Figure 5: Boundary objects for stakeholders and change (www.pentacle.co.uk)

Figure 6: Boundary objects for action and assessment (www.pentacle.co.uk)

5.5 Action

The D.C.T. called StickyStepsTM (Fig. 6) displays a simple pinboard with just two areas: a row on the top for expressing the overall goal and a large area below this row for breaking down the overall goal of the action into the means required to achieve it. If one or more actions in this lower area are still too large, the team repeats this step by adding a lower breakdown level; the breakdown continues until you reach tiny, little steps (tasks). This D.C.T. provides a quick and effective way to plan a project or action whenever they are almost too large to contemplate. This kind of breakdown (goal to action) allows interdependencies between parts of the project, action, or task to be dealt with appropriately.

5.6 Assessment

The Here2ThereTM pinboard (Fig. 6) offers four equal areas on three levels for performing a quick progress review to be used at frequent, short review events, for instance, in regular, weekly meetings when the team wants to update every member on the principal outcomes. No words are allowed! The participants are advised to use images and metaphors to describe: 1) their current state (field “Here”); 2) where their journey should end (field “There”); 3) what is not going well; 4) what is going well.

6. Conclusion

During collaboration on a shared, unitary task (new collaboration), a distributed knowledge structure is constructed, maintained, and shared: a Joint Knowledge Base (J.K.B.). It collects and organizes into a system a set of shared knowledge elements that emerge during interaction within a group working together on a knowledge-intensive group task. Thanks to this, the J.K.B. facilitates communication and collaboration: it functions as an interaction bridge.

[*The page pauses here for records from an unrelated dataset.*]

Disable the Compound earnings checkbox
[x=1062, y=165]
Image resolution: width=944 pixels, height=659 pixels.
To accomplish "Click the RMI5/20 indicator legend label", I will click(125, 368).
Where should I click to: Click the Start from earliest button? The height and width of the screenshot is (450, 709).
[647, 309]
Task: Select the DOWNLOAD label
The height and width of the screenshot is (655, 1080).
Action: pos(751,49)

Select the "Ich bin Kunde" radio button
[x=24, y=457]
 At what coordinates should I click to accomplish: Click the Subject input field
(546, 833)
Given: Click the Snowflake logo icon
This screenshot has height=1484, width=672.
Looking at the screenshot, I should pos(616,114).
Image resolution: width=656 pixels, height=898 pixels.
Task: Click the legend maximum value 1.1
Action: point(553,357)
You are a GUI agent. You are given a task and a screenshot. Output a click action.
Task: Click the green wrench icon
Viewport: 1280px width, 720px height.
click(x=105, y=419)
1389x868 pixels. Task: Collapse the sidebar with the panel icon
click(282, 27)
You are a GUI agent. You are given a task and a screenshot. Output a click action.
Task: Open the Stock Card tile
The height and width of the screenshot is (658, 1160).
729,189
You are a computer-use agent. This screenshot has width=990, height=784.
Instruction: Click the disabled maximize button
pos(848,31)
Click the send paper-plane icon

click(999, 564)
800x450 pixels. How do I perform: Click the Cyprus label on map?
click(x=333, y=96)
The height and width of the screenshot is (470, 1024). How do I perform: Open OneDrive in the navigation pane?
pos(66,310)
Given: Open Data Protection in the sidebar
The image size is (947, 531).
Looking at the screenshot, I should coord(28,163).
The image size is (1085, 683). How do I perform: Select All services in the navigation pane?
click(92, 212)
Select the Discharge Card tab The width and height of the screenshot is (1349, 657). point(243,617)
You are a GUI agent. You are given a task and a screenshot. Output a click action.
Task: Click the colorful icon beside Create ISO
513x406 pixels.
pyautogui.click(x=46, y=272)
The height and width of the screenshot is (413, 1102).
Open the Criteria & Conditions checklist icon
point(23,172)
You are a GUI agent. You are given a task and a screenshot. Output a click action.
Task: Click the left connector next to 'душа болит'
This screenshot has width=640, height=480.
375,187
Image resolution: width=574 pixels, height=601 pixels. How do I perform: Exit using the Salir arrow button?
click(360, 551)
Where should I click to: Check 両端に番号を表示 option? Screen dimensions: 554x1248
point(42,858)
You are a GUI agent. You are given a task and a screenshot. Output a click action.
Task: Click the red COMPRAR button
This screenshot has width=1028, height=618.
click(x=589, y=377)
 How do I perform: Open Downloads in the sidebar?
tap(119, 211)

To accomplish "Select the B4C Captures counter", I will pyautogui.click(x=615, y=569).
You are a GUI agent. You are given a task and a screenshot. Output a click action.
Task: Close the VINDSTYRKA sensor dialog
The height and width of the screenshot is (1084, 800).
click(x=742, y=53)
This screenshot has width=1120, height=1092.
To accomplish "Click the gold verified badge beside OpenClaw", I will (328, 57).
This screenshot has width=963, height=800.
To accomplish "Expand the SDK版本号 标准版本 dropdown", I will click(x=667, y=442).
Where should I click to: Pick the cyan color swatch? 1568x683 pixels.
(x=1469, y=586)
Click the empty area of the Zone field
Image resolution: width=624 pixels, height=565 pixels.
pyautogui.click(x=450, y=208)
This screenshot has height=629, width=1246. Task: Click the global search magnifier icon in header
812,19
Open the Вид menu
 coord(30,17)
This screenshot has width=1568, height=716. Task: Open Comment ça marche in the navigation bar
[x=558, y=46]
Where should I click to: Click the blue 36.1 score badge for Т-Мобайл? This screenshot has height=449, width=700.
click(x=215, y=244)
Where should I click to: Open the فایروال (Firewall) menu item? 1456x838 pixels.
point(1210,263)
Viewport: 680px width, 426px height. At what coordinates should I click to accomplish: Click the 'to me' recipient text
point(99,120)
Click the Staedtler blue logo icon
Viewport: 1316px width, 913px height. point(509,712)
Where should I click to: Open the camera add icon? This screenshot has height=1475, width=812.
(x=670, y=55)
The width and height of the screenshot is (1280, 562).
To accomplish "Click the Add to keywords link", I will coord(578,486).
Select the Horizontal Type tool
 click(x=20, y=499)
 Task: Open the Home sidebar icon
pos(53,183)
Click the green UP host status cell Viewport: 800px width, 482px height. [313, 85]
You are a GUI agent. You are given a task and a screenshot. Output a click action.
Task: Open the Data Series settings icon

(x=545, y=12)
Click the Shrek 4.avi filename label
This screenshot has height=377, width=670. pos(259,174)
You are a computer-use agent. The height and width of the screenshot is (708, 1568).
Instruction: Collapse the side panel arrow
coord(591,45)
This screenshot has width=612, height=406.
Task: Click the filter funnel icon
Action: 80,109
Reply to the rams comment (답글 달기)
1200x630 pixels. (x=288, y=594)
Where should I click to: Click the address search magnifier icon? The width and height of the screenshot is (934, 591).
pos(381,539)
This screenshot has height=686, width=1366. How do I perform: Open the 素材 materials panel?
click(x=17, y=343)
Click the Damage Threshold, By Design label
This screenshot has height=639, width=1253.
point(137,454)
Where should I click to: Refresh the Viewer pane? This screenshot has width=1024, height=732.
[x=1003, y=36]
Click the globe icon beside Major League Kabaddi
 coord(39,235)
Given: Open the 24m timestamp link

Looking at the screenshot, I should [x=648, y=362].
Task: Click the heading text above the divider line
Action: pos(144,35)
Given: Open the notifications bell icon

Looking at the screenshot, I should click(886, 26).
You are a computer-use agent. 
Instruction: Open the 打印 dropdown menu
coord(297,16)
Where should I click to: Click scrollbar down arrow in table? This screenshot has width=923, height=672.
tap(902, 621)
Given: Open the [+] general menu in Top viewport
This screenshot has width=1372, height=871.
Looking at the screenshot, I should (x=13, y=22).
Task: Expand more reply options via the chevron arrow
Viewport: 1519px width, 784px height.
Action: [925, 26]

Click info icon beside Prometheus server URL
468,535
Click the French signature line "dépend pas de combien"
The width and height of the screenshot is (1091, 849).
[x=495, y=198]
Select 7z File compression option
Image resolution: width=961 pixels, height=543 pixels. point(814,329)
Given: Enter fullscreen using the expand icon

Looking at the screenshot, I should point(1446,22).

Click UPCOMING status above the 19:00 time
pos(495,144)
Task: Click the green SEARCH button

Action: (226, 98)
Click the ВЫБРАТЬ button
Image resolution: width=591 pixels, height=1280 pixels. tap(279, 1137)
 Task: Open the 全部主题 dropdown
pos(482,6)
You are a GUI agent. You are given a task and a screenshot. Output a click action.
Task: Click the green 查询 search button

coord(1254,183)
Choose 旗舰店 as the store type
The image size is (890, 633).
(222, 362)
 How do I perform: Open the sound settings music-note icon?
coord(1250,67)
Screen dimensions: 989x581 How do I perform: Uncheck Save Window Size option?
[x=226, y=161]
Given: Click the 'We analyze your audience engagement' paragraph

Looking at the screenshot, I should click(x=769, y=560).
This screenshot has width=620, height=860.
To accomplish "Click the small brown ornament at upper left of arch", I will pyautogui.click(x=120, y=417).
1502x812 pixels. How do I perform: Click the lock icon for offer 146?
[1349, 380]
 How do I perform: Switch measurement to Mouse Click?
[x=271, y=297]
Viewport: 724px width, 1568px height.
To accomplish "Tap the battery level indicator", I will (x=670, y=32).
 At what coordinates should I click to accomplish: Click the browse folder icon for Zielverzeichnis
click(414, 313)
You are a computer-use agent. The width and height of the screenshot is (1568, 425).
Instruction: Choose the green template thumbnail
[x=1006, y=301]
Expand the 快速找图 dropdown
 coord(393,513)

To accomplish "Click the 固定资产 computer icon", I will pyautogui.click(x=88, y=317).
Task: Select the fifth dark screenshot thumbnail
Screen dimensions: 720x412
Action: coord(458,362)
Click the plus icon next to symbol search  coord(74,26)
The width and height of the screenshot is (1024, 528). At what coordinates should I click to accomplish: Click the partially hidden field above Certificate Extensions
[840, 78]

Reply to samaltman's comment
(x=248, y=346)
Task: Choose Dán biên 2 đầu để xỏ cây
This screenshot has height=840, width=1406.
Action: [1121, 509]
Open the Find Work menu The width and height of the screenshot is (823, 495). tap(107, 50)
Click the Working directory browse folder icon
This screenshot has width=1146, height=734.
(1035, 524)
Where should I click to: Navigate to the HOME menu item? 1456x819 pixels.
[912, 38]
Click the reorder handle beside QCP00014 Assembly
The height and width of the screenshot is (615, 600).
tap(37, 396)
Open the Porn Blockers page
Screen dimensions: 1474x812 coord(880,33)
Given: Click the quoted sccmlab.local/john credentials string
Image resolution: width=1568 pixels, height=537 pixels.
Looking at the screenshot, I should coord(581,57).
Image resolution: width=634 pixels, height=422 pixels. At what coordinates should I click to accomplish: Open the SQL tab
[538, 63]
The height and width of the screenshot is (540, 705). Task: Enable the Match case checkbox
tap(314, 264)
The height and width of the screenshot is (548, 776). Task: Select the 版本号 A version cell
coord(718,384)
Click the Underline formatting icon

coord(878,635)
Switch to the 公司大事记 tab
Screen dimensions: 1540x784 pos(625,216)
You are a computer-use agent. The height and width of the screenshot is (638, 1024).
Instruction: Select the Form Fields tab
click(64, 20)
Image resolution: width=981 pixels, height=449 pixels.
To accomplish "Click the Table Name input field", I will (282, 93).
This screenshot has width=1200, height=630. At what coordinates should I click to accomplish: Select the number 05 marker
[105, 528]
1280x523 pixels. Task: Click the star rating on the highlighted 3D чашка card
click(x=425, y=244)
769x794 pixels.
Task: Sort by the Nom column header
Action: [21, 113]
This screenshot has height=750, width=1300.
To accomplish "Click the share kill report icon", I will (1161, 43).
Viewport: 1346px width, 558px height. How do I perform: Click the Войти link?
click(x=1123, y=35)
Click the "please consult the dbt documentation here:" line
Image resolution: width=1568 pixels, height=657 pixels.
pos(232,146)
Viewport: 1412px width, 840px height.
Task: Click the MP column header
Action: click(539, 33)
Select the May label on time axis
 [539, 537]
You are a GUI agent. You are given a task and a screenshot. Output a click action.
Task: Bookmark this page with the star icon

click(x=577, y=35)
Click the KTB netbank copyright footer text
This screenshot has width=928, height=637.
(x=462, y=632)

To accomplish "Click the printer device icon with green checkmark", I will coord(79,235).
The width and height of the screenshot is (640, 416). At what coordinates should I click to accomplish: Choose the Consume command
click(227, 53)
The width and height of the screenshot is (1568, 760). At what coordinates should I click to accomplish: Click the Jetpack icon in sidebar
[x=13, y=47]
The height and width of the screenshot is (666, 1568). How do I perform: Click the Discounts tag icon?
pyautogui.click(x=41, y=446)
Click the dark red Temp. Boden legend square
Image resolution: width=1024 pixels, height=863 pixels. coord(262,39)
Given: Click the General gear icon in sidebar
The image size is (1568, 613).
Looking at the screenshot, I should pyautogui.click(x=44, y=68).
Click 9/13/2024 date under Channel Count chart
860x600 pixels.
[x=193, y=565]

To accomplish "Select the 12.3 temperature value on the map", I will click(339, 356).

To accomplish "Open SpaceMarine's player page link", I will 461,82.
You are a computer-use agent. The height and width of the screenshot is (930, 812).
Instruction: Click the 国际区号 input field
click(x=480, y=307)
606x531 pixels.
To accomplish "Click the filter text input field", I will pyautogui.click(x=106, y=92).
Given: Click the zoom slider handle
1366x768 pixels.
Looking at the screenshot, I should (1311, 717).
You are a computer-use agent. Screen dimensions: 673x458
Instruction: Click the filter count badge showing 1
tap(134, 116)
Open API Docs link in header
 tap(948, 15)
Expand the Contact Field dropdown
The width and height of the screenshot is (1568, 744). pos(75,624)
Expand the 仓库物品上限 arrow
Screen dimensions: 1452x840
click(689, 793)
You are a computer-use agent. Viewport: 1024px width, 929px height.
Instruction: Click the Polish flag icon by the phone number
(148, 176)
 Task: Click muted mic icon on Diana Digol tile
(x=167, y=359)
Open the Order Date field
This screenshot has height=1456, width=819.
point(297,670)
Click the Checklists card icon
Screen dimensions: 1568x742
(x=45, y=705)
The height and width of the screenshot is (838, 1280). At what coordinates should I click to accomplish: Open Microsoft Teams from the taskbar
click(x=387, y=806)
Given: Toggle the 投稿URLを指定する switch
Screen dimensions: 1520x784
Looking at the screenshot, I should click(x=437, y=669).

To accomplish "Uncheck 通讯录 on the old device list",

However, making such a bridge representative of the group’s knowledge takes work! As a solution to this problem, we have suggested: a) a cyclic model of collaborative knowledge construction; b) the Contribution and Negotiation circle as the interactive process a knowledge element must go through in order to be allowed to enter a J.K.B.; c) an inner structure of the J.K.B., distinguishing pieces of knowledge (Objects System, ObS) and ways of connecting these pieces (Methods System, MeS); d) Distributed Contribution Tools (D.C.T.) as boundary objects that enable group members to establish shared context by means of artefact-mediated interaction.

A set of six D.C.T.s (for inclusion, orientation, stakeholders, change, actions, and assessment) has been presented, which makes it possible to see how, in principle, to structure a well-designed collaboration event as a sequence of artefact-mediated interactions. The D.C.T.s, based on the structure of their pinboard, provide an initial set of explicit knowledge elements (ObS and MeS) that all group members can use as demarcations guiding the flow of the interaction. This channels the construction of shared knowledge along explicitly defined pathways, thus making the Contribution and Negotiation cycles more efficient and effective. Eventually, this leads to a distributed Joint Knowledge Base representing the group’s knowledge.